- Aim of the task: Find the line with "868x488 pixels." in the listing below. Write it out exactly, along with every later line up to the final one.

═════ Given records ═════

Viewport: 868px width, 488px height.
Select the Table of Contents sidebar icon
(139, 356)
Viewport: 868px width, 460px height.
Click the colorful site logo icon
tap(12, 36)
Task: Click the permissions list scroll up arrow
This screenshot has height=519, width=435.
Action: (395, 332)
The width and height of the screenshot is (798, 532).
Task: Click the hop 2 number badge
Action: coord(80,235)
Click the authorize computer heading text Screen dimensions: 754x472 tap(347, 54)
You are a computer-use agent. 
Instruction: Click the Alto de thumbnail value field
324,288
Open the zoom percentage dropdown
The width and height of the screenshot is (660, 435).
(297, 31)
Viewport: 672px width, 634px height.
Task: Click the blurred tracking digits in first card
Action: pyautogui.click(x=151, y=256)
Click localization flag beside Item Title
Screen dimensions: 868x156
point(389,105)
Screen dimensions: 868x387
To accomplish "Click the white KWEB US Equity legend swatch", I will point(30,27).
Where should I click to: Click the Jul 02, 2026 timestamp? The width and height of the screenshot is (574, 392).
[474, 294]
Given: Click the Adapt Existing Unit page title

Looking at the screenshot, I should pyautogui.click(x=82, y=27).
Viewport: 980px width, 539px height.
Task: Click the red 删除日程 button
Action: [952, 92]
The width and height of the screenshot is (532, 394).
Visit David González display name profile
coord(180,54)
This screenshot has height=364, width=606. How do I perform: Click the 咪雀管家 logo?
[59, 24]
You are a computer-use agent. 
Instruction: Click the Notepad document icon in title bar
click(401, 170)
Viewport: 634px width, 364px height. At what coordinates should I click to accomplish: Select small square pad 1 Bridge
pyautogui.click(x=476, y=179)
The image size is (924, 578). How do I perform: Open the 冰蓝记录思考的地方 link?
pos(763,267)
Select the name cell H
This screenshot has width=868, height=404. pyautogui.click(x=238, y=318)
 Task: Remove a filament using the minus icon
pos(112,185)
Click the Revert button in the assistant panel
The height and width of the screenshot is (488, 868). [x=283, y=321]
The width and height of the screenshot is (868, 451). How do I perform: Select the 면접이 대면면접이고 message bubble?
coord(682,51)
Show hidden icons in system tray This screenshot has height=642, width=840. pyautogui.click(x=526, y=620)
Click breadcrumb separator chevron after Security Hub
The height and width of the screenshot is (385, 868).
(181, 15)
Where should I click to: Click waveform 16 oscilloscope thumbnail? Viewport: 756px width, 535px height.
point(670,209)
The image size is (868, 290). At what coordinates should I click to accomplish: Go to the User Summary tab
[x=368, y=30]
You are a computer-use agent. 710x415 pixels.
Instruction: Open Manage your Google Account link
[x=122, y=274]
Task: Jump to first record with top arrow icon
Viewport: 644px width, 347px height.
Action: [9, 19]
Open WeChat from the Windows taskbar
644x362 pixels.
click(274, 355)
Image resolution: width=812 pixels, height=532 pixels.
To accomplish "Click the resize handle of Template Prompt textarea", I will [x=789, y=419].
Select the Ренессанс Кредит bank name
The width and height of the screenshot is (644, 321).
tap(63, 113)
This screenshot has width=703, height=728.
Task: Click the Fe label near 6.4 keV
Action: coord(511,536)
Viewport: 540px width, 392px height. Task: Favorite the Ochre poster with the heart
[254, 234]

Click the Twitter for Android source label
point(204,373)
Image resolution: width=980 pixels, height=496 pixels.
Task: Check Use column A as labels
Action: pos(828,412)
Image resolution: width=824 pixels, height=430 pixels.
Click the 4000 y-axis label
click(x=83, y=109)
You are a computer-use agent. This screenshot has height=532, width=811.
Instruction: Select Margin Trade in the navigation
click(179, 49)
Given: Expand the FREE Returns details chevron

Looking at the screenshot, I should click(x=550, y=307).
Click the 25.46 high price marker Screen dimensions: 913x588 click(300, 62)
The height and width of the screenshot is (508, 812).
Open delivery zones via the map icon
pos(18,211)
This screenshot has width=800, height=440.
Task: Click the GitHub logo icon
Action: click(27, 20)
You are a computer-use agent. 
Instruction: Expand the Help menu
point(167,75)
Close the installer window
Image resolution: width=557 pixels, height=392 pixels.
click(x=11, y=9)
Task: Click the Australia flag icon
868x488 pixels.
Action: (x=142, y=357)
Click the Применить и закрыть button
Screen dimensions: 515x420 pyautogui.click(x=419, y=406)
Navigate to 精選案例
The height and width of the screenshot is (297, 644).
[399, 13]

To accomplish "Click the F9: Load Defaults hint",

═════

- Task result:
868x488 pixels.
Action: (x=142, y=357)
Click the Применить и закрыть button
Screen dimensions: 515x420 pyautogui.click(x=419, y=406)
Navigate to 精選案例
The height and width of the screenshot is (297, 644).
[399, 13]

To accomplish "Click the F9: Load Defaults hint",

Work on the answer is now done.